The problem: Pull out each line of the records that contains the string "element". Case counts.

Records:

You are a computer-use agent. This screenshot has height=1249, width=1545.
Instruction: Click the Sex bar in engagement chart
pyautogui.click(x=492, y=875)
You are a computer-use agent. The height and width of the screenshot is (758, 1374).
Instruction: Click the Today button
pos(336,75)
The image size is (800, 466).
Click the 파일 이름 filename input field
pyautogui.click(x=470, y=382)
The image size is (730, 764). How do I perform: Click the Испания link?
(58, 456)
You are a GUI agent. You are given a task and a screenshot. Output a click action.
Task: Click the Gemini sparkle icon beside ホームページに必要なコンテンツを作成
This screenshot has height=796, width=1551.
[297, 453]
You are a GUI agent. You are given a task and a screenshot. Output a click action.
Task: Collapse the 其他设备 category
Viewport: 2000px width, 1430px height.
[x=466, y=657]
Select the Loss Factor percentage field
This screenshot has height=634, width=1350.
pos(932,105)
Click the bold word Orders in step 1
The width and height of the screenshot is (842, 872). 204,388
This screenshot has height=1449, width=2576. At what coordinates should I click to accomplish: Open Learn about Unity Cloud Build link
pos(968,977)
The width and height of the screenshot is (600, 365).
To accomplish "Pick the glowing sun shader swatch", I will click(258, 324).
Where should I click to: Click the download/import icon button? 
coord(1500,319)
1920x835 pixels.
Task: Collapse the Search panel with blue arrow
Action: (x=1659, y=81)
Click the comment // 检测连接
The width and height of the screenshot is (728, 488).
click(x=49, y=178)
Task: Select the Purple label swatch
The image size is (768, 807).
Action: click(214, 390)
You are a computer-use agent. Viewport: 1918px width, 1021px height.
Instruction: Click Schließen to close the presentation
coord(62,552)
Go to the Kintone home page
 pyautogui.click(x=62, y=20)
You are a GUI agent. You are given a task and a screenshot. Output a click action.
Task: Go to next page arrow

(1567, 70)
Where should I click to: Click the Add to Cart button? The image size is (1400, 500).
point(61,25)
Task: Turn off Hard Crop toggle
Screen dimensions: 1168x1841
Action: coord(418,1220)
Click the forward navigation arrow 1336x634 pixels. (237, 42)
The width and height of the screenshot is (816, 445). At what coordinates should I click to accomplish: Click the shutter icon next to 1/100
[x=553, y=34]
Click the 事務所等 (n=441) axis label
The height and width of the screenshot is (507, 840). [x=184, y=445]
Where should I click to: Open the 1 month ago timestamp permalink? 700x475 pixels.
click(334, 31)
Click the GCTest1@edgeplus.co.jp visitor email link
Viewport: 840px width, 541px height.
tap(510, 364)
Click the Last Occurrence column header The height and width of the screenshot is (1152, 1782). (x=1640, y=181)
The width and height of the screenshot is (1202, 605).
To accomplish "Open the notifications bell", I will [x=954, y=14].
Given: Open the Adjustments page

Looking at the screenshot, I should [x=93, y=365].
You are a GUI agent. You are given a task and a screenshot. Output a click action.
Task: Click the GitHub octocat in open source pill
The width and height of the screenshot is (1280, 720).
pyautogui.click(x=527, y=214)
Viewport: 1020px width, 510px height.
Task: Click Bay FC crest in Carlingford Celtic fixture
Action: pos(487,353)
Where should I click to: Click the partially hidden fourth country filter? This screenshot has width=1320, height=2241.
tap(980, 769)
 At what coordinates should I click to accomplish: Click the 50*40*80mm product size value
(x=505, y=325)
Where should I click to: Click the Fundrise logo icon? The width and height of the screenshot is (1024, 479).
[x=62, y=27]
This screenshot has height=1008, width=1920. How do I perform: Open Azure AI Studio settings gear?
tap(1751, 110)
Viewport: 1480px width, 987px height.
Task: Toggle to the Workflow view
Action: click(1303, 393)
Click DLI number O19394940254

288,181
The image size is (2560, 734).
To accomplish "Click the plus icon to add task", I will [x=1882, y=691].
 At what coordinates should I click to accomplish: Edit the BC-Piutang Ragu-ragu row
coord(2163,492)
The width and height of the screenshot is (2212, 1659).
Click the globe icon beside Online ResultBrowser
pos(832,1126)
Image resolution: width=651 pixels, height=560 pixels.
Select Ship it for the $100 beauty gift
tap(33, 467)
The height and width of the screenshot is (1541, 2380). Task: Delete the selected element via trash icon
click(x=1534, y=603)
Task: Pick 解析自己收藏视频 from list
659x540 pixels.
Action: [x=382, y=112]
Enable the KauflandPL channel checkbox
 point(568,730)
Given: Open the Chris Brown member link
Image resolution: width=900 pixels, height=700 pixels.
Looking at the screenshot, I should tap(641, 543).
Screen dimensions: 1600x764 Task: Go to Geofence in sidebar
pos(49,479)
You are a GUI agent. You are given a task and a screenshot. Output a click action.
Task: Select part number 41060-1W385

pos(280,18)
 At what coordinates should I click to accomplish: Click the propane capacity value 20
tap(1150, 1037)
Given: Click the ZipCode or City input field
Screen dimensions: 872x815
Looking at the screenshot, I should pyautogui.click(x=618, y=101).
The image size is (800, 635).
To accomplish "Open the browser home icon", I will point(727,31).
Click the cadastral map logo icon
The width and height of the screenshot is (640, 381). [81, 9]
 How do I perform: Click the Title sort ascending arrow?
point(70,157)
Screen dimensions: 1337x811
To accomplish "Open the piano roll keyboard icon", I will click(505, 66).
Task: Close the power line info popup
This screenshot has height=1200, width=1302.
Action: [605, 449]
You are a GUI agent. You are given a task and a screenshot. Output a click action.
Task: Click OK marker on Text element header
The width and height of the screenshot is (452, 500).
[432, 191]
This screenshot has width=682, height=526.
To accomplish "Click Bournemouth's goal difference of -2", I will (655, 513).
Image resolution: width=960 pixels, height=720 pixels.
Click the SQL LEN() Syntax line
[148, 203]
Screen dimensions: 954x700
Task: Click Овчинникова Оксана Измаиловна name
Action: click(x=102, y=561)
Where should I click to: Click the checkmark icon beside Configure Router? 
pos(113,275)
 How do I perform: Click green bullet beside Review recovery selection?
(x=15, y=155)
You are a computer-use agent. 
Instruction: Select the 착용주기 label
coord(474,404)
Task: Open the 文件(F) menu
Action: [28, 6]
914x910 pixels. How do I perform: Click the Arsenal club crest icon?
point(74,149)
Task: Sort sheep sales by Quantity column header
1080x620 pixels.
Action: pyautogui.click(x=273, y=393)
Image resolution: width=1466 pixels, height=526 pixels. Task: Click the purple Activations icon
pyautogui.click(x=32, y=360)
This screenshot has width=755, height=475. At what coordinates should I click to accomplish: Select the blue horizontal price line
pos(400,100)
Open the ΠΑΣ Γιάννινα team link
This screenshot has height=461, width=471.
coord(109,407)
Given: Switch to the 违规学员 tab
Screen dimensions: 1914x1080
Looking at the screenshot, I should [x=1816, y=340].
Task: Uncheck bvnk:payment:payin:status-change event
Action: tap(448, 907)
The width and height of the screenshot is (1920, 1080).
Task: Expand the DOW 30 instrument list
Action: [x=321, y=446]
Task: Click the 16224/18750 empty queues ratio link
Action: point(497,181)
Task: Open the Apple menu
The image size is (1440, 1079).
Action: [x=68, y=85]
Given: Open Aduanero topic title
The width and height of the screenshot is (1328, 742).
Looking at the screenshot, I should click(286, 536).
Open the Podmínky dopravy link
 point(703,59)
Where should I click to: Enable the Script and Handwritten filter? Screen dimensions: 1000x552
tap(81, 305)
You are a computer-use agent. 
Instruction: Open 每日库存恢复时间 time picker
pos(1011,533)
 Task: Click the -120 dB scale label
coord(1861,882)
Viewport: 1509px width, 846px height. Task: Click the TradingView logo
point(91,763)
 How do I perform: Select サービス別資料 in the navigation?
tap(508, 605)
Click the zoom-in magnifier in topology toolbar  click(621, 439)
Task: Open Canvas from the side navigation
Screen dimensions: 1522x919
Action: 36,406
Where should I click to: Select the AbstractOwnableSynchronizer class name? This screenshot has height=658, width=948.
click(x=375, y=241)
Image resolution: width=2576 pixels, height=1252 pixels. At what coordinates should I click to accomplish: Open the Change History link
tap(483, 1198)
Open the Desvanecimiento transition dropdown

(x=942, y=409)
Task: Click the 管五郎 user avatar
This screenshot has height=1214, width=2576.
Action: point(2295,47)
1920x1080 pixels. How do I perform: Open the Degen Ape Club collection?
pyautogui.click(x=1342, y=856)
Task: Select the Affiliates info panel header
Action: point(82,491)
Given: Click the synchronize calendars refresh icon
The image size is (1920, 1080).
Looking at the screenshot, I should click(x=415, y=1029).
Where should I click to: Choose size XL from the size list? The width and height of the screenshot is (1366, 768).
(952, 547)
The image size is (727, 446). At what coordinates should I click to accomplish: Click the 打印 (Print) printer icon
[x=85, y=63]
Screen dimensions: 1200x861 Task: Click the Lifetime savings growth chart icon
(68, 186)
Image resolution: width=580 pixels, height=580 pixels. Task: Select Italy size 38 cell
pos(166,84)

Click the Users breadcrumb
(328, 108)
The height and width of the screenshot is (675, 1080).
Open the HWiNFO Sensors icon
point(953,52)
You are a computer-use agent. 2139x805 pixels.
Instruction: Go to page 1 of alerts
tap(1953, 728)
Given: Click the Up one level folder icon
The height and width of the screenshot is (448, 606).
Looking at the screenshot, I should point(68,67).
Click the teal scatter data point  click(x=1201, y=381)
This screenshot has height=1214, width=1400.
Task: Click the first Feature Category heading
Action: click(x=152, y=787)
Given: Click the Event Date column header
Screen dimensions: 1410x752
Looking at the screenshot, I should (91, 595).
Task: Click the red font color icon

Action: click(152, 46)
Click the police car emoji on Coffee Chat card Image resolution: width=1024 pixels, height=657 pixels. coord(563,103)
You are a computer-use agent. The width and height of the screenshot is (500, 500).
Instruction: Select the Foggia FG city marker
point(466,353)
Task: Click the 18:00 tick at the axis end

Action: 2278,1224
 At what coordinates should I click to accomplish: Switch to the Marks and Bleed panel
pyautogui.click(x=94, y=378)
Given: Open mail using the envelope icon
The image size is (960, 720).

Output of the exercise:
The height and width of the screenshot is (1541, 2380). Task: Delete the selected element via trash icon
Task: Click OK marker on Text element header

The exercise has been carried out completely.